14ymedio bigger14ymedio, Havana, 10 May 2021 — In the midst of a profound crisis, the Cuban authorities have announced one more piece of terrible news: the bread sold outside the rationed market “will be reduced by approximately 30%” as of Monday due to “the effects on the availability of wheat flour,” as reported this Monday by the Government of Havana.

The note of the announcement also specifies that “the delivery of this product to the food network and state agencies will be reduced by 50%,” but the sale of rationed bread and that destined to prioritized sectors such as Healthcare and Education will be fully guaranteed.”

Julio Martínez Roque, coordinator of Goals and Programs for the Government of Havana, explained that “due to the difficult economic scenario” the country is experiencing “the daily quota of wheat flour assigned to the capital has been limited” and for that reason the production of sweet cookies and salty crackers will also be affected. continue reading

According to Roque’s forecast, the lack of flour will “probably” last until July.

For her part, Yoanka Gámez Poronda, head of the Technical-Productive Department of the Cuban Bread Chain, said that as a result of these limitations, 20% of the wheat flour with which the breads are made will be replaced by corn flour.
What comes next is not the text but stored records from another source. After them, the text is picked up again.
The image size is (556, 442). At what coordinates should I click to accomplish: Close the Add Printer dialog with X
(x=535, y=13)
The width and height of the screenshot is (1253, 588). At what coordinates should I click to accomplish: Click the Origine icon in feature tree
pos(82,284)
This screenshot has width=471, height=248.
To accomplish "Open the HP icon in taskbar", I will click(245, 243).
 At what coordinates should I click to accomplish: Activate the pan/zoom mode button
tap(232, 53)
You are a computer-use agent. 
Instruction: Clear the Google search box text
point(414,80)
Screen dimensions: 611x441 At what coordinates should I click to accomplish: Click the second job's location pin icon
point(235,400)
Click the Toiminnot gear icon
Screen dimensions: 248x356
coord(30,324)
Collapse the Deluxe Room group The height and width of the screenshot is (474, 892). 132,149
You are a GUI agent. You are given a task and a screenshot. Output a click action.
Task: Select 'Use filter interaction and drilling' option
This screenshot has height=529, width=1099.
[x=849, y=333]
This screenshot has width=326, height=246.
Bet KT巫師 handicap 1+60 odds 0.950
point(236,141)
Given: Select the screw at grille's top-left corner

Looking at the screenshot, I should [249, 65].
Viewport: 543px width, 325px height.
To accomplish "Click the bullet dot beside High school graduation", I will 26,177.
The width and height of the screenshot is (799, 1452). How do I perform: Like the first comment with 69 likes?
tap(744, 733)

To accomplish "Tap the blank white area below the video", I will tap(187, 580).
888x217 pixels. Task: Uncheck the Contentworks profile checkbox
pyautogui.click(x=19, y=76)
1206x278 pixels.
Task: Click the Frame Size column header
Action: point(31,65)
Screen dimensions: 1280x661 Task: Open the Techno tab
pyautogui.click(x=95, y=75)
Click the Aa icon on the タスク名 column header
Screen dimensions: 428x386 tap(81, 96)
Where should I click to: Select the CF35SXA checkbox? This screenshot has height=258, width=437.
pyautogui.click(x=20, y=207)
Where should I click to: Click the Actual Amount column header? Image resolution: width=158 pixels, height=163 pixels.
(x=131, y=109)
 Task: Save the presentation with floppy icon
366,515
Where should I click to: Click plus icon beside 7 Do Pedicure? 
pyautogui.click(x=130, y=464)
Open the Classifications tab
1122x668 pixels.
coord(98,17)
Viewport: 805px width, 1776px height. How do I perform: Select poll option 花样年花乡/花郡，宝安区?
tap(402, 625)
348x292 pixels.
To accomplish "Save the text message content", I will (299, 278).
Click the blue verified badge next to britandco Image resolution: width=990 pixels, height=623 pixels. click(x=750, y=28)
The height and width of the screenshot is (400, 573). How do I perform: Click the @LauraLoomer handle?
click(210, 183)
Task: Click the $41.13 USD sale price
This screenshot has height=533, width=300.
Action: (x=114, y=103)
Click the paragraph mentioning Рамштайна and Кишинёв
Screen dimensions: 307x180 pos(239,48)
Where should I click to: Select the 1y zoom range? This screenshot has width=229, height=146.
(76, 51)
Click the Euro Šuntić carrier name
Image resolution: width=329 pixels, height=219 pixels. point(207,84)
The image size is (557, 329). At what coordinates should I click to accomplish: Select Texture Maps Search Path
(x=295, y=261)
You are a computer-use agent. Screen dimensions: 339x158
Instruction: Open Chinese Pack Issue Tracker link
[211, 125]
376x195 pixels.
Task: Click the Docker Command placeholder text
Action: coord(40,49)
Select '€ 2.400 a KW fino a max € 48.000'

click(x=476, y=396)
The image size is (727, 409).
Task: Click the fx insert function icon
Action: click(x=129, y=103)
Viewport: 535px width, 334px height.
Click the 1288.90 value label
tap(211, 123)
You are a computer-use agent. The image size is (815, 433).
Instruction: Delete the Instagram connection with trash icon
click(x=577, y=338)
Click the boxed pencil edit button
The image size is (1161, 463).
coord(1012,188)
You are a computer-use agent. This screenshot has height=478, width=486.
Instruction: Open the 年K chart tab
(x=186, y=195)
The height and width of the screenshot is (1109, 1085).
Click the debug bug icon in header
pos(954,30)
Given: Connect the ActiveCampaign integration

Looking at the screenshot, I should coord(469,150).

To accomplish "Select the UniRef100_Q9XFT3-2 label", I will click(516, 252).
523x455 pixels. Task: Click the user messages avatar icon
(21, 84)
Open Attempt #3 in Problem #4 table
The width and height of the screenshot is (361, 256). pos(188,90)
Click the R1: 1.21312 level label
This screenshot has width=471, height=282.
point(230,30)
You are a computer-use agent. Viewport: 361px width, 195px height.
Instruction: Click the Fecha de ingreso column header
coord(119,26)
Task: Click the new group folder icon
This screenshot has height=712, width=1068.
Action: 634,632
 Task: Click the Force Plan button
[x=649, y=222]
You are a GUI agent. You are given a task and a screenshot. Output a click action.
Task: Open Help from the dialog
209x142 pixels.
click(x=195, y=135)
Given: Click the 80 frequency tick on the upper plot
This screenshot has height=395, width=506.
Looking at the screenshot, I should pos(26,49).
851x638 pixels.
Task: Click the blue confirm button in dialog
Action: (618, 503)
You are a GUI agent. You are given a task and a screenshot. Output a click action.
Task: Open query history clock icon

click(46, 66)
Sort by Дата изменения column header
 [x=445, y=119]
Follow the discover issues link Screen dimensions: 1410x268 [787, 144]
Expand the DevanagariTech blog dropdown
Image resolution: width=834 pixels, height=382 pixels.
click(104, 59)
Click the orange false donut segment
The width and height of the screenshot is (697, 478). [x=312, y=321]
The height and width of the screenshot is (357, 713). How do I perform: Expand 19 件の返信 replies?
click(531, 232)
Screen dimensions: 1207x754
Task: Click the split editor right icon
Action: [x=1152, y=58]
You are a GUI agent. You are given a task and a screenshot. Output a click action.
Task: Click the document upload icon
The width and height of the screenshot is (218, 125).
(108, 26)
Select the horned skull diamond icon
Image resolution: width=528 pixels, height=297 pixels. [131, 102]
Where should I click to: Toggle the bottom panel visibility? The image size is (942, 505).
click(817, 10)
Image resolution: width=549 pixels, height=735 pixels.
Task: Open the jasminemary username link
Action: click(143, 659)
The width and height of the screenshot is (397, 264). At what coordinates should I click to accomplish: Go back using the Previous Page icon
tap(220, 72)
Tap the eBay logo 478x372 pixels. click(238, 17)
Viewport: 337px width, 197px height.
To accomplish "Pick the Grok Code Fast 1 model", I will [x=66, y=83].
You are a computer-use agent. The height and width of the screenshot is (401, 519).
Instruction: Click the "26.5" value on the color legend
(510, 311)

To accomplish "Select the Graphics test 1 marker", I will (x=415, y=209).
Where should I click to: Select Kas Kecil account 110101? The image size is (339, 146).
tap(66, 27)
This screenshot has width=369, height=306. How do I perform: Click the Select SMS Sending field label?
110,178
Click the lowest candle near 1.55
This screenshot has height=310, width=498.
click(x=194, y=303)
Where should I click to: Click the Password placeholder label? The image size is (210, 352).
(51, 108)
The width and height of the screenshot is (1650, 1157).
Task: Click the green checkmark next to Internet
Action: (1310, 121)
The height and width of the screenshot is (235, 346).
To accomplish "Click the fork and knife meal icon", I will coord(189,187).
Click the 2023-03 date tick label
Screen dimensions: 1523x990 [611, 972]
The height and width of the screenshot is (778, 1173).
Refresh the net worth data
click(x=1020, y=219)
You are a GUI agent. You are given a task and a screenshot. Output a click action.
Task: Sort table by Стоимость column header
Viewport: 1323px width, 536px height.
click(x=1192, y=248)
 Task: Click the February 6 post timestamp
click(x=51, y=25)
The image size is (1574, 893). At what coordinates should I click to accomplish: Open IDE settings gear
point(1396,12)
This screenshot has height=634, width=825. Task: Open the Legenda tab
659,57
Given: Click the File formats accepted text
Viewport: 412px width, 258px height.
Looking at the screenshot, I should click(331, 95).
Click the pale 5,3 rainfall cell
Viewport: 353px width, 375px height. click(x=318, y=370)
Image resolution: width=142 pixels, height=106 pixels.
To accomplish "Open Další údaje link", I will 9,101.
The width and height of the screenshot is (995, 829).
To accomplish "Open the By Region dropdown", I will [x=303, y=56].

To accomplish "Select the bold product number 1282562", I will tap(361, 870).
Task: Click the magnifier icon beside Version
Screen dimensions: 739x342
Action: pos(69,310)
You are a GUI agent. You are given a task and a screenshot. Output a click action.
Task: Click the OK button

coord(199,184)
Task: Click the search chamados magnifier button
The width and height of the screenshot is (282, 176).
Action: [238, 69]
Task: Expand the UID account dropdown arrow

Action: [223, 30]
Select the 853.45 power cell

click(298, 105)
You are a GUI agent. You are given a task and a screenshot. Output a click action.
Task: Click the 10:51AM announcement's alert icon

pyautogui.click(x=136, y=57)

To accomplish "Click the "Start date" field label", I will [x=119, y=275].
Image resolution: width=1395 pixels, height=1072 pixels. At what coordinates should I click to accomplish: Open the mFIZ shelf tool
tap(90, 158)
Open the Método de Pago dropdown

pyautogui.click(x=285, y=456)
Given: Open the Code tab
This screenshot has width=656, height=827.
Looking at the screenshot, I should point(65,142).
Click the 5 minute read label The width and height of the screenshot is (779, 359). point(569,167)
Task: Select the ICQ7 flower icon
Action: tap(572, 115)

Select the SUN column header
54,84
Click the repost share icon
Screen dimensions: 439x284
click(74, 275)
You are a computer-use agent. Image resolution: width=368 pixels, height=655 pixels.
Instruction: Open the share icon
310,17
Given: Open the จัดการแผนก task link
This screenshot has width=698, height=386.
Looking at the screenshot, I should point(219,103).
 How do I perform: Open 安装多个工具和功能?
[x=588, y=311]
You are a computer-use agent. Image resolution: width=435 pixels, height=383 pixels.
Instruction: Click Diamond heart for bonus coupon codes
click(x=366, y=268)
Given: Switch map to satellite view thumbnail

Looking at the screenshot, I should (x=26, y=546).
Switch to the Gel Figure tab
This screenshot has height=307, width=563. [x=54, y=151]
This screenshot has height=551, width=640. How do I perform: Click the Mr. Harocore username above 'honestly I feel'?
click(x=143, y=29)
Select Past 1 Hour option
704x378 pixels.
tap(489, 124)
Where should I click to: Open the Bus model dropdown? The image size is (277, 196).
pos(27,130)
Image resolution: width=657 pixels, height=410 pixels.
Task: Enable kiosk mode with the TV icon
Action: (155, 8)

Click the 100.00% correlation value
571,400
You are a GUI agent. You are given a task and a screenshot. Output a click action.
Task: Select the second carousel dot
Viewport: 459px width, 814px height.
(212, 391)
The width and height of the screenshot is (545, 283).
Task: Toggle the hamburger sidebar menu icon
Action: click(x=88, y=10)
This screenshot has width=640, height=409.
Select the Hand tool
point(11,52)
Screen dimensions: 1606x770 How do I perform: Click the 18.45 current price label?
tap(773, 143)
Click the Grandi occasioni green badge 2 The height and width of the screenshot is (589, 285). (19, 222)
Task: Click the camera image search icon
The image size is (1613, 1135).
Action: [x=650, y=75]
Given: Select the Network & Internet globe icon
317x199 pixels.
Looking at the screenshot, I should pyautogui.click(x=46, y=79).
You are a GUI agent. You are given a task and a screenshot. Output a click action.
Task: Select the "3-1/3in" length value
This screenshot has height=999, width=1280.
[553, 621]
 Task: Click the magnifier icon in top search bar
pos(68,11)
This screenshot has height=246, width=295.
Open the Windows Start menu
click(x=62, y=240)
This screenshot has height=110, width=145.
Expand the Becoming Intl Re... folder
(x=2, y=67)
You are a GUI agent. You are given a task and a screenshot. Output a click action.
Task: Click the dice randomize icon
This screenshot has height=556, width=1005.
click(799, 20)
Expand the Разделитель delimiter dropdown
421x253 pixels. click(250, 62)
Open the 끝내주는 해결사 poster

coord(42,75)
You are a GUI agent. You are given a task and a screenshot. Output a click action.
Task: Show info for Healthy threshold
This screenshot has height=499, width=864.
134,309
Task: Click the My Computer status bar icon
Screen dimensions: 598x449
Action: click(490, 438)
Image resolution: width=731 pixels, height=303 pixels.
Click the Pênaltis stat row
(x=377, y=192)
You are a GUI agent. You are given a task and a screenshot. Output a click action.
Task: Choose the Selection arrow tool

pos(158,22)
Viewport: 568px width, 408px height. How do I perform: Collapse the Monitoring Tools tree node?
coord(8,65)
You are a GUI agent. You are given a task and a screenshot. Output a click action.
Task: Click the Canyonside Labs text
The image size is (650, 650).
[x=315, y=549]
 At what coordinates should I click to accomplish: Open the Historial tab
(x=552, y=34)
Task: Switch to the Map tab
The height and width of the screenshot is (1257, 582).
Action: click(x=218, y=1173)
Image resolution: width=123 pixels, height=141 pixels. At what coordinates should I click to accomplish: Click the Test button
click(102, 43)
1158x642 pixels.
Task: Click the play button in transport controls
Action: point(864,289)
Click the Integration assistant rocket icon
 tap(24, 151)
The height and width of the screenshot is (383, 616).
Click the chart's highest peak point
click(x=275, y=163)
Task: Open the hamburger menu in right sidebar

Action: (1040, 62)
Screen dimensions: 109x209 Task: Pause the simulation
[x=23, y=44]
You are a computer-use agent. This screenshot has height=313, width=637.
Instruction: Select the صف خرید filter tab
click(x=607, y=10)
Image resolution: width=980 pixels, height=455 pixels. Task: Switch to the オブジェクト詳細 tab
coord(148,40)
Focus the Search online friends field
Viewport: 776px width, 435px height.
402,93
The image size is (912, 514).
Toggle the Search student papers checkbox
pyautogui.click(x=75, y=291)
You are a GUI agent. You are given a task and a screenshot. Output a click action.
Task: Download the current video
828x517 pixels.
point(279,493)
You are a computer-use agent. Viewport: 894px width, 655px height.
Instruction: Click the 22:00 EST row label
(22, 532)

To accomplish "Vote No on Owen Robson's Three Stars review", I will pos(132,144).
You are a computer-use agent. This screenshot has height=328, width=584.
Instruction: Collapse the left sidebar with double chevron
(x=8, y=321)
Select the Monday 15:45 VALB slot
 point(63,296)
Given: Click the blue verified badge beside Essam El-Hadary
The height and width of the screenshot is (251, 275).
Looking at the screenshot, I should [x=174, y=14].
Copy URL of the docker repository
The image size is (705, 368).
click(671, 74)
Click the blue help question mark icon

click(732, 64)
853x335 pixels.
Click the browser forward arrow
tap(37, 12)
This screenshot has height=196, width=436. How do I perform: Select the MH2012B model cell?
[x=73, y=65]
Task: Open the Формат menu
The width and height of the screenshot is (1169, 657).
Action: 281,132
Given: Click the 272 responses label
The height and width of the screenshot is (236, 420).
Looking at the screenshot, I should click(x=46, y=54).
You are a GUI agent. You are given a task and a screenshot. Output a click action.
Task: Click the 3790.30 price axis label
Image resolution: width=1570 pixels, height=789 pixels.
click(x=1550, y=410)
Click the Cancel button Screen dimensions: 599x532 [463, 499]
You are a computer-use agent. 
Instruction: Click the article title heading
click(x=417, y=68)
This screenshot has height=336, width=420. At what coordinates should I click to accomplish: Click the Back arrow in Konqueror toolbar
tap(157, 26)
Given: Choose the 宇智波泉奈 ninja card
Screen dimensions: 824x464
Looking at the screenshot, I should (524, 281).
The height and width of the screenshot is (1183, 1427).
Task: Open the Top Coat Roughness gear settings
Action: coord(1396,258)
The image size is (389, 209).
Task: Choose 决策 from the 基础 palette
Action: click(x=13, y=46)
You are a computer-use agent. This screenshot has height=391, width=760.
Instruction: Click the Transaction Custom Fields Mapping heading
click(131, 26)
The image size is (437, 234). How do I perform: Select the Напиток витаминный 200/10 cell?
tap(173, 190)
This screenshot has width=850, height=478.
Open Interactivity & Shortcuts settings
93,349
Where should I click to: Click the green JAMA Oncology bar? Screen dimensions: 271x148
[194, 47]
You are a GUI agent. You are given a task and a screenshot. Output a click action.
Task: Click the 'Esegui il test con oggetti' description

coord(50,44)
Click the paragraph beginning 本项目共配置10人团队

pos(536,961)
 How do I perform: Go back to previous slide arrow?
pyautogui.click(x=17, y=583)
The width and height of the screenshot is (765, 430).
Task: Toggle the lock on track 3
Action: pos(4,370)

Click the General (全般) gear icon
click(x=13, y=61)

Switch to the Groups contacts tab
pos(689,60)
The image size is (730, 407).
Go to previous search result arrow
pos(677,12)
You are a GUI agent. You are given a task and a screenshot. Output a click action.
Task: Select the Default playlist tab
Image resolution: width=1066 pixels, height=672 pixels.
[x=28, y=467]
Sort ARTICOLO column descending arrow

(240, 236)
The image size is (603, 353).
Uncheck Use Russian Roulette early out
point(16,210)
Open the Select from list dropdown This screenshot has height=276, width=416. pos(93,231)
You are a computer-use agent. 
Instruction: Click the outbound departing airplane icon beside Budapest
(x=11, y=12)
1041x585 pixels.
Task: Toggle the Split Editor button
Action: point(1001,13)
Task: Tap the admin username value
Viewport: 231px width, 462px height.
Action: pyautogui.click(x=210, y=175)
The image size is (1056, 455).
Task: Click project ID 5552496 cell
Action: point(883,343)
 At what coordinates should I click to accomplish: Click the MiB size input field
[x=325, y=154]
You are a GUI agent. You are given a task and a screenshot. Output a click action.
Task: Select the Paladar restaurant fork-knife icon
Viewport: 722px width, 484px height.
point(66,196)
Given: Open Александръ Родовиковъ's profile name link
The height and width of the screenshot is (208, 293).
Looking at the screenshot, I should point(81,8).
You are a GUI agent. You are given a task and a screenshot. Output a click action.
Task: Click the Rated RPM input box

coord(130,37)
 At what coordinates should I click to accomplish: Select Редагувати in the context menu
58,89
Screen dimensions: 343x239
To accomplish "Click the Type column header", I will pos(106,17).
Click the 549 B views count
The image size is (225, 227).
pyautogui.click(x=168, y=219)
She promised that this “will affect the texture of the crusts” of the product, but not its flavor or quality.

During the last year , but especially since January, buying bread in the unrationed market is only possible in the capital after standing in long lines — lasting two, three and even four hours — and from private businesses where bread that previously cost 25 pesos now sells for 50. In the same way, the prices of sweets, pizzas and all products made with flour has doubled.

The crisis since the beginning of the year includes not only the shortage of bread at the bakery counters, but also in many of the municipalities of Havana where state points of sale for unrationed bread closed for several days due to the lack of bread.

The news this Monday is another bucket of cold water for many families that basically support themselves eating “bread with ‘something’,” a substitute for other recipes that are in retreat in Cuban homes due to the worst economic crisis that the country has experienced since the beginning of this century.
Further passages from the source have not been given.